F. Lequeux, D. Long, P. Sotta, K.SaalwäĘchter.
Constrained Dynamics in Interphases of Model Filled Elastomers: Role of Interface Chemistry on Crosslinking, Local Stress Distribution and Mechanics.
In: Angew. Chem. Int. Ed., 50, A63-A70 (2011). DOI 10.1002/anie.201105813.
In this contribution, we summarize first results and future perspectives of the DFG-ANR joint project "DINaFil" that is concerned with elucidating the synergistic effects of inorganic nanoparticle filler structures in cross-linked polymer networks.
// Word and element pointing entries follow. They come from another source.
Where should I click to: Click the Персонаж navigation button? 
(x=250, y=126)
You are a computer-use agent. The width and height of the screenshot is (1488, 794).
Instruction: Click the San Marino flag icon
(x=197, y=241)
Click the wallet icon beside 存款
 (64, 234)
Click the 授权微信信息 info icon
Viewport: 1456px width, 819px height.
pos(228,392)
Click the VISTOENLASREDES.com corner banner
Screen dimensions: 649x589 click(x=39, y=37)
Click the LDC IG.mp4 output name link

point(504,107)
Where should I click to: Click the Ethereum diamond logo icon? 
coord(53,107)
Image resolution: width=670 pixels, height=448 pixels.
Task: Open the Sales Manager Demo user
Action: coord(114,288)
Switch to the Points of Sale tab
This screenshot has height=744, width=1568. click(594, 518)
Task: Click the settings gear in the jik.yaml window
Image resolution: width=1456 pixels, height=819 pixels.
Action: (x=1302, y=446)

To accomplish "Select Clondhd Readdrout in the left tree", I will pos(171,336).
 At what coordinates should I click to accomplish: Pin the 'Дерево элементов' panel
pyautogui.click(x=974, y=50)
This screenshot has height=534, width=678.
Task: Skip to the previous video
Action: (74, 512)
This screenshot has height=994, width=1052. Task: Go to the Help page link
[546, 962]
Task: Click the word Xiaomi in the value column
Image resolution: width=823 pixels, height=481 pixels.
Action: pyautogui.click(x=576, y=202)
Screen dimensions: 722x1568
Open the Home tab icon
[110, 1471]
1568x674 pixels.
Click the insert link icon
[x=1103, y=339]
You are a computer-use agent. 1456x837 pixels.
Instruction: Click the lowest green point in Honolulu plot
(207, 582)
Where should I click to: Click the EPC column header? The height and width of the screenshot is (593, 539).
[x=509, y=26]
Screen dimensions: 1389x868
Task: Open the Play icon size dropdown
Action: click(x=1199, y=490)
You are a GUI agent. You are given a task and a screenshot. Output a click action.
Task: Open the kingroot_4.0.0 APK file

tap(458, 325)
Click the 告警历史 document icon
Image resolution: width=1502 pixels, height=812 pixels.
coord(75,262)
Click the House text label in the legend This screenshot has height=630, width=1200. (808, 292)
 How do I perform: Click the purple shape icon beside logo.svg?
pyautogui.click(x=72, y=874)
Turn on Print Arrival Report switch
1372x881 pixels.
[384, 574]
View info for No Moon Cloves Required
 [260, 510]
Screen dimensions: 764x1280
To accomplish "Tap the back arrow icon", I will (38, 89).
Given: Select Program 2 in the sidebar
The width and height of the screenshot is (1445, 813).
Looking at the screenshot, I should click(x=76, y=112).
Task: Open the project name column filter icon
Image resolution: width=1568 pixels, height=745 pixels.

NMR investigations on a first model system based on poly(ethyl acrylate) have revealed quantitative relationships between the amount of immobilized polymer at the particle surface, i.e. an interphase, and the total internal surface, depending on temperature, the dispersion state and further on the specific surface modification of the particles. Notably, only systems with dense chemical surface grafts show an additional pronounced inhomogeneity of the surrounding rubber matrix. Current efforts are devoted to the extension of the model approach to polymers of actual application relevance, such as polyisoprene (natural rubber), further developing the NMR approaches to the study of stretched samples, the correlation of the NMR results with structural details and the thermo-mechanical properties of the systems, as well as the modelling of the results by computer simulations.